First of all I shall say kudos to Richard Blum, he did an excellent job writing this book and I'm glad there's finally a good book for GAS / AT&T Syntax assembly. Not only that but also this is about the best modern assembly book out there and it focuses on the IA-32 architecture. Note that this book is definitely not for beginners, you should know C and binary arithmetic (numerical systems and bitwise operations) before delving in this book. Anyhow with the existence of this book I'm tempted to write an AT&T syntax assembler of GAS quality for Windows, I'll try to do it when I get some spare time from my current projects and work. For now...
You can use this book with Windows, not only Linux, here's how:
1) You need the GNU tools for windows (which include the Assembler (GAS), the Linker (LD), the C/C++ Compilers (GCC/G++), the debugger (GDB), amongst other goodies). The windows port is called MinGW (Minimalist GNU for Windows), you can download them directly from:
http://www.mingw.org/download.shtml or get the C/C++ IDE called Dev-C++ which uses the MinGW tools/compilers and the as.exe ld.exe gcc.exe should be in the C:\Dev-Cpp\bin folder.
2) How to Assemble and Link with MinGW?
Now after assembling a few samples in C, I figured the absolute minimum (the template) for assembling in MinGW's GAS is the following:
Code:
.section .text
.globl _main
_main:
pushl %ebp
movl %esp, %ebp
#code in here
leave
ret
You need to push the stack data pointer and move the stack pointer to it in order for it to work, otherwise the program will crash in windows. Save the code as 'template.s' and to assemble and link it just use: gcc -o template.exe template.s
3) How to Assemble and Link the first sample CPUID from Chapter 4?
Windows does not support the Linux Kernel system calls or its interrupts so we cannot use the
Code:
movl $4, %eax
movl $1, %ebx
movl $output, %ecx
movl $42, %edx
int $0x80
instructions for writing a string on the console. Our best option here is to substitute I/O with C Standard Library functions like printf to get output. So instead of that whole mess we just move $output to the stack pointer (%esp) register and call _printf.

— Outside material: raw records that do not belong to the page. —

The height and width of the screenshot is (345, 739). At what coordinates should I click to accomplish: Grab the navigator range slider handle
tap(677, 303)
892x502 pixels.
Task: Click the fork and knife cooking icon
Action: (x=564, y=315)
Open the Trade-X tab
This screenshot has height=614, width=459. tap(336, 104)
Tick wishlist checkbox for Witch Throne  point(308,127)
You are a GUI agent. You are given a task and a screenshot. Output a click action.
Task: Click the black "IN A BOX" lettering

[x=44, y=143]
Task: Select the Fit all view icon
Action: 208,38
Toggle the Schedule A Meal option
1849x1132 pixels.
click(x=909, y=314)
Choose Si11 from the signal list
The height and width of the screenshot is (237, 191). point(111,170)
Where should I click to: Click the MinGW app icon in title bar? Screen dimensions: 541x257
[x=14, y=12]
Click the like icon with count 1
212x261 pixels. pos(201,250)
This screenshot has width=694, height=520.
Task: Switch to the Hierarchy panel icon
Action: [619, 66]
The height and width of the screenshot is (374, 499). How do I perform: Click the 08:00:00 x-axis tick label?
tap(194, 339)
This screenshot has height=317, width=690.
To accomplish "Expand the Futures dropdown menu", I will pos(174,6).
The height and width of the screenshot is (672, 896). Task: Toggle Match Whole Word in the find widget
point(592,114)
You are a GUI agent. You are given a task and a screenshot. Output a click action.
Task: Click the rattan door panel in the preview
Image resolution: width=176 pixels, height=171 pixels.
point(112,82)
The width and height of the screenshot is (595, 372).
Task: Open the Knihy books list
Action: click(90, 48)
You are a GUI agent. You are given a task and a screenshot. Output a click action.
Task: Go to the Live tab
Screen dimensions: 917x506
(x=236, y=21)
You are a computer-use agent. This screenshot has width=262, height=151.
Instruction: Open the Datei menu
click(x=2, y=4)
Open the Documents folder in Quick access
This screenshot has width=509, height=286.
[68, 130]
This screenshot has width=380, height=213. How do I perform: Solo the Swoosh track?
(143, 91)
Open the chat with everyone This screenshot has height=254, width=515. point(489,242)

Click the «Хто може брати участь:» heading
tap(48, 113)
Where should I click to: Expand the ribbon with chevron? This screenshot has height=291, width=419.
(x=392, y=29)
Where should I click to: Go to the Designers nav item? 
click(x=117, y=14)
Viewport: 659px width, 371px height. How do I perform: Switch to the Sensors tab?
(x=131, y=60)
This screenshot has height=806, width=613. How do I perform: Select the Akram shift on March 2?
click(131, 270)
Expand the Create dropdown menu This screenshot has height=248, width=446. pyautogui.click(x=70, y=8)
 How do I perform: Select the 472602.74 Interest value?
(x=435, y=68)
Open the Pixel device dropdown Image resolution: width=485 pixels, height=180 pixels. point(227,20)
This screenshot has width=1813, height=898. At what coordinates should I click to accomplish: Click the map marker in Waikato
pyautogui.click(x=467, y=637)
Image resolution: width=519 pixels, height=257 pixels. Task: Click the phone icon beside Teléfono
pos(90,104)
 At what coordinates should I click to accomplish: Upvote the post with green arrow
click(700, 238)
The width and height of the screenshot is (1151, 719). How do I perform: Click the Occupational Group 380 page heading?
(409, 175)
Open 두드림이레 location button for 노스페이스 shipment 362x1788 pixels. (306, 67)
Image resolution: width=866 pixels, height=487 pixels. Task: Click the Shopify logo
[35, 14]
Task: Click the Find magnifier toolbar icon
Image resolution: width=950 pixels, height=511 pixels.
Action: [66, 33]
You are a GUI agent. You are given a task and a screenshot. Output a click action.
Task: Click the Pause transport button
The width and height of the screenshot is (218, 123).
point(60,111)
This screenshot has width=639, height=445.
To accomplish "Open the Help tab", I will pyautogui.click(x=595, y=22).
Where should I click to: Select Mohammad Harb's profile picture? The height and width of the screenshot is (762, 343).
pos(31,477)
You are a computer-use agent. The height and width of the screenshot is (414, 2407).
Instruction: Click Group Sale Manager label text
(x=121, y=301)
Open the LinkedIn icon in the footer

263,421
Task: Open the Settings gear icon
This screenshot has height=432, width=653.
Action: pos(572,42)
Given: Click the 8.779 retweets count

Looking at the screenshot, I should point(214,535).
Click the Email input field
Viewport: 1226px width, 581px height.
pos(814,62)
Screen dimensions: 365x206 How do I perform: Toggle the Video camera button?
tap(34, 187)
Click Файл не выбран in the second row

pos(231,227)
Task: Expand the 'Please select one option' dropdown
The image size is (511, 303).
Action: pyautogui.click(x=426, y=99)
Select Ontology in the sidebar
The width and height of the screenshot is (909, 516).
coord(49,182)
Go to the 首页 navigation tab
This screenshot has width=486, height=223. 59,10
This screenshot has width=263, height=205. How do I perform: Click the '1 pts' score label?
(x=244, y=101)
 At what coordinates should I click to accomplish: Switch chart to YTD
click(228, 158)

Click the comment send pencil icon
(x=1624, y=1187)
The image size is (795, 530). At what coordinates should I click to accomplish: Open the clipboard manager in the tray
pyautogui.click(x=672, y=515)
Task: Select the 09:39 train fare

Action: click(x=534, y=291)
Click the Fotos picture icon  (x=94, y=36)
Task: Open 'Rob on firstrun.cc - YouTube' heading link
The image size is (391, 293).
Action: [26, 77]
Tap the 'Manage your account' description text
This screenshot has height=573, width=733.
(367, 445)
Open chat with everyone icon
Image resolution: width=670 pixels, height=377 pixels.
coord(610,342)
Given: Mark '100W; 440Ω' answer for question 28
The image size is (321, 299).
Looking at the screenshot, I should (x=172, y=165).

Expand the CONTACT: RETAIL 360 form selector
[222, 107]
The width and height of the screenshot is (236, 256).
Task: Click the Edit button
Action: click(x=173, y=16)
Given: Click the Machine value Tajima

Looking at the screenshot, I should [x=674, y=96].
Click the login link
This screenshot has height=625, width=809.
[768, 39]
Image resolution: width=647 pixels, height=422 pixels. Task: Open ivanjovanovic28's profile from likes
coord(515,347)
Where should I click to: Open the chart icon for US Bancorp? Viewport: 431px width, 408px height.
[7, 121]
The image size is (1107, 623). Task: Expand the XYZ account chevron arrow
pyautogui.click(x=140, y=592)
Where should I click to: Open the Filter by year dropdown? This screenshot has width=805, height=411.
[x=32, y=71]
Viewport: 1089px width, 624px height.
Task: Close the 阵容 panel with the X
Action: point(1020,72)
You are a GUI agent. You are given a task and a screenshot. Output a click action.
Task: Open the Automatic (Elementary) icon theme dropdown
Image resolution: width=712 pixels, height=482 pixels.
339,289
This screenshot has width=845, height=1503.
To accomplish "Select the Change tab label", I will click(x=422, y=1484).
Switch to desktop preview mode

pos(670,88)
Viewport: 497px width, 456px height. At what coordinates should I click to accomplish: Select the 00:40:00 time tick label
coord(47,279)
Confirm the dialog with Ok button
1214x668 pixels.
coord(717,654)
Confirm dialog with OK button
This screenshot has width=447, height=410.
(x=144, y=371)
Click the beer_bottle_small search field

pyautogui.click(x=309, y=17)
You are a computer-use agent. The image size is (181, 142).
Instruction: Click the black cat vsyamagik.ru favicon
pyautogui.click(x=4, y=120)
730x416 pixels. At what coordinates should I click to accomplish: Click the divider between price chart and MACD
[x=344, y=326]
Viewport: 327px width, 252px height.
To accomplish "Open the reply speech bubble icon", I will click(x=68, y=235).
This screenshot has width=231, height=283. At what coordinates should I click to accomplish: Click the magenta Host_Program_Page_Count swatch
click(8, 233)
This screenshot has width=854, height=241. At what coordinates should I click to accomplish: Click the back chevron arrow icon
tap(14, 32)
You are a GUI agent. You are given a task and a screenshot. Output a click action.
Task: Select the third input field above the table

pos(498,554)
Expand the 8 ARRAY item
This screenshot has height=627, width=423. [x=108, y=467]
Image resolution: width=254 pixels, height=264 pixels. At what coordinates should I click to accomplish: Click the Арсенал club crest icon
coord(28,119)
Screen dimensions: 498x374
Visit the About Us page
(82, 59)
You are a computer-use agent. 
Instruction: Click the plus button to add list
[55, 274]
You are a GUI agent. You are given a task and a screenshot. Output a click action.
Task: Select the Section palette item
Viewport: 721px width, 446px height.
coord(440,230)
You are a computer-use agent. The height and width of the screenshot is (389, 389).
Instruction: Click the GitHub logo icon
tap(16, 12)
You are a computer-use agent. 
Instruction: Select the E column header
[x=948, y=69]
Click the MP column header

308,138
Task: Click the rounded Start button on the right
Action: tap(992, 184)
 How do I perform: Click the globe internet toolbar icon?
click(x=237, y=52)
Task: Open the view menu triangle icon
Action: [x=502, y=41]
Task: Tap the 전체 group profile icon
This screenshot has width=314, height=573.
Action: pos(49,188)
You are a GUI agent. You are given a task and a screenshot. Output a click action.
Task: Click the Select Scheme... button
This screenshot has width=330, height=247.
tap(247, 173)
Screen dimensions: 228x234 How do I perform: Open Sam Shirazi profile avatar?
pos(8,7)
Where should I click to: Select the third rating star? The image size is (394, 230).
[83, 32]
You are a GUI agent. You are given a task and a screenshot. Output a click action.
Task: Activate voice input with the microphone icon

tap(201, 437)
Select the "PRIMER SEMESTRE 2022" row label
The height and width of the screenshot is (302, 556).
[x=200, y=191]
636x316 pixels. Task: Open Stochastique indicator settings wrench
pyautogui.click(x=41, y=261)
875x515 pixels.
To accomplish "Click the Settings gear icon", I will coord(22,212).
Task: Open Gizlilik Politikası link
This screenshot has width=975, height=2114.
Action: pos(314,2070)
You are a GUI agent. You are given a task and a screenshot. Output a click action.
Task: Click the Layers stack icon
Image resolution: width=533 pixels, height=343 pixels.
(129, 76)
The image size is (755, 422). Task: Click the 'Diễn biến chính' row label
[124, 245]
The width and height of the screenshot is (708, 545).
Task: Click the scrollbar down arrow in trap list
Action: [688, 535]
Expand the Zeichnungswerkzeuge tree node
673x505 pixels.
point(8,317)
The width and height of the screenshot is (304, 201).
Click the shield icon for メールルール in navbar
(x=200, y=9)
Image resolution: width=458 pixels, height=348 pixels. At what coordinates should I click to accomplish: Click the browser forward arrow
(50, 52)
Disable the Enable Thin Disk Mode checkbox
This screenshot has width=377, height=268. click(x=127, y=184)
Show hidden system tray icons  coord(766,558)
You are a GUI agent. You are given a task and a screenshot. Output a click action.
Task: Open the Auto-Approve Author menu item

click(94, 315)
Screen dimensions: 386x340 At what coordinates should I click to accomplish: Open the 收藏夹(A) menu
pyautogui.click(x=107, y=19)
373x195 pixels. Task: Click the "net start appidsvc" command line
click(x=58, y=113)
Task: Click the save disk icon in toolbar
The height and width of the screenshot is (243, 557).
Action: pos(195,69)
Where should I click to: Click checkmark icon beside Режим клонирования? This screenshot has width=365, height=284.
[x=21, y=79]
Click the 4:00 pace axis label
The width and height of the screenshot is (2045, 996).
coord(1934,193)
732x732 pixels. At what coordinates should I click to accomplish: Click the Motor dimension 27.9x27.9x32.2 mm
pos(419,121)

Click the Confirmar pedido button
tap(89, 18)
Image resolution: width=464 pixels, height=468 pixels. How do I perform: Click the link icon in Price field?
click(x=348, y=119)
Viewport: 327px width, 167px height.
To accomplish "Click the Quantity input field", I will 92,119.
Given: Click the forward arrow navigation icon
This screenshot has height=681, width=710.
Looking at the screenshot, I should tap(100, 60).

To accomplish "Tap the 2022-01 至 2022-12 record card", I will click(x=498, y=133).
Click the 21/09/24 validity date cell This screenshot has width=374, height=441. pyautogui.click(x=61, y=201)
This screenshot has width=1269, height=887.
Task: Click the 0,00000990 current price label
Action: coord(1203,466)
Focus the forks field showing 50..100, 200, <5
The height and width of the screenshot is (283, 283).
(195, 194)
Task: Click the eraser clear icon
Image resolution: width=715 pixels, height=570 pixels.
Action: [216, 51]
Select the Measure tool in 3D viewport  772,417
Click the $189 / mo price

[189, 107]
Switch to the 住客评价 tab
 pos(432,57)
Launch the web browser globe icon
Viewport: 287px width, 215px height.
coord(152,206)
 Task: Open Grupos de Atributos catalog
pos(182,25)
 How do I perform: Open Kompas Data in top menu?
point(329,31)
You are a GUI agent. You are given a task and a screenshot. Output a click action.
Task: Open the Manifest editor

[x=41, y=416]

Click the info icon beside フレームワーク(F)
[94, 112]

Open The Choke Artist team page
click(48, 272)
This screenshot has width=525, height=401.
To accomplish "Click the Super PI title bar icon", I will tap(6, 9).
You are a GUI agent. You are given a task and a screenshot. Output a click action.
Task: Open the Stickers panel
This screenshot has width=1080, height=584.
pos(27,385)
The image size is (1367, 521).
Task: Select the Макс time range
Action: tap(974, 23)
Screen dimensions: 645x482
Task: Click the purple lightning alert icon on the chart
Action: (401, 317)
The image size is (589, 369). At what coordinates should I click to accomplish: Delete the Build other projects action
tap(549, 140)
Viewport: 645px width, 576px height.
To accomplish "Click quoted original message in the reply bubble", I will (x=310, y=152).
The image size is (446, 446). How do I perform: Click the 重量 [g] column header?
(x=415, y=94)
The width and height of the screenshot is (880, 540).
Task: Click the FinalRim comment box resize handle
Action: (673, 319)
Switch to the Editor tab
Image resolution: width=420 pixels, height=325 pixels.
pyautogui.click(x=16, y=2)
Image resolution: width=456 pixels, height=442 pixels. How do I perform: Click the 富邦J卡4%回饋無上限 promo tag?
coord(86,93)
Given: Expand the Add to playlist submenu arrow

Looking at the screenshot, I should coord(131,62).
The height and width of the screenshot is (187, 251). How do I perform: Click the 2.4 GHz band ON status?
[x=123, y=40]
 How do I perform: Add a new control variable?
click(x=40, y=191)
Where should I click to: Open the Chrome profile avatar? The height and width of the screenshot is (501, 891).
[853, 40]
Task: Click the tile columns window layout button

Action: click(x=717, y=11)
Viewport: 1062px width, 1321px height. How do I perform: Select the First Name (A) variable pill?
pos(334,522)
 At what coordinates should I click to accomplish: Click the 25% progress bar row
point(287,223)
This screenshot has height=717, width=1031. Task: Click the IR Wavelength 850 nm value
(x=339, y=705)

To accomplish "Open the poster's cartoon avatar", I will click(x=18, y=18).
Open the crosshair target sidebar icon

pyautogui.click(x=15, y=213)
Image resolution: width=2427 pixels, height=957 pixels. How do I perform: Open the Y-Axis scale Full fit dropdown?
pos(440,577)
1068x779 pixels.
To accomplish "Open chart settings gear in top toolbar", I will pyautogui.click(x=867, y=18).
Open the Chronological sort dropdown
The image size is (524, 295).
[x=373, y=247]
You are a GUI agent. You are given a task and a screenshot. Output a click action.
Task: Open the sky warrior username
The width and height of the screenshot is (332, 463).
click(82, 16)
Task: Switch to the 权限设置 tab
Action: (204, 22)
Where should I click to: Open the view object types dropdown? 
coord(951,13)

So our previous code becomes:
Code:
movl $output, (%esp)
call _printf
This means that we also don't need:
Code:
movl $1, %eax
movl $0, %ebx
int $0x80
for exiting our application, instead we just do a
And this is the end result:
Code:
#****************************************
#cpuid.s sample
#ported to win32 by Noone9
#it runs on MinGW's GNU gas/gcc
#****************************************
.section .data
output:
.ascii "The processor Vendor ID is 'xxxxxxxxxxxx'\n"
.section .text
.globl _main
_main:
#****************************************
# Needed in Windows
#****************************************
pushl %ebp
movl %esp, %ebp
#****************************************
# CODE GOES HERE
#****************************************
movl $0, %eax
cpuid
movl $output, %edi
movl %ebx, 28(%edi)
movl %edx, 32(%edi)
movl %ecx, 36(%edi)
movl $output, (%esp)
call _printf
leave
ret
Now just do a 'gcc -o cpuid.exe cpuid.s' to assemble and link the code.
4) Assemble and link CPUID2, the second sample doesn't need any major change, just change printf to _printf and end to _end, C library functions require an underscore first.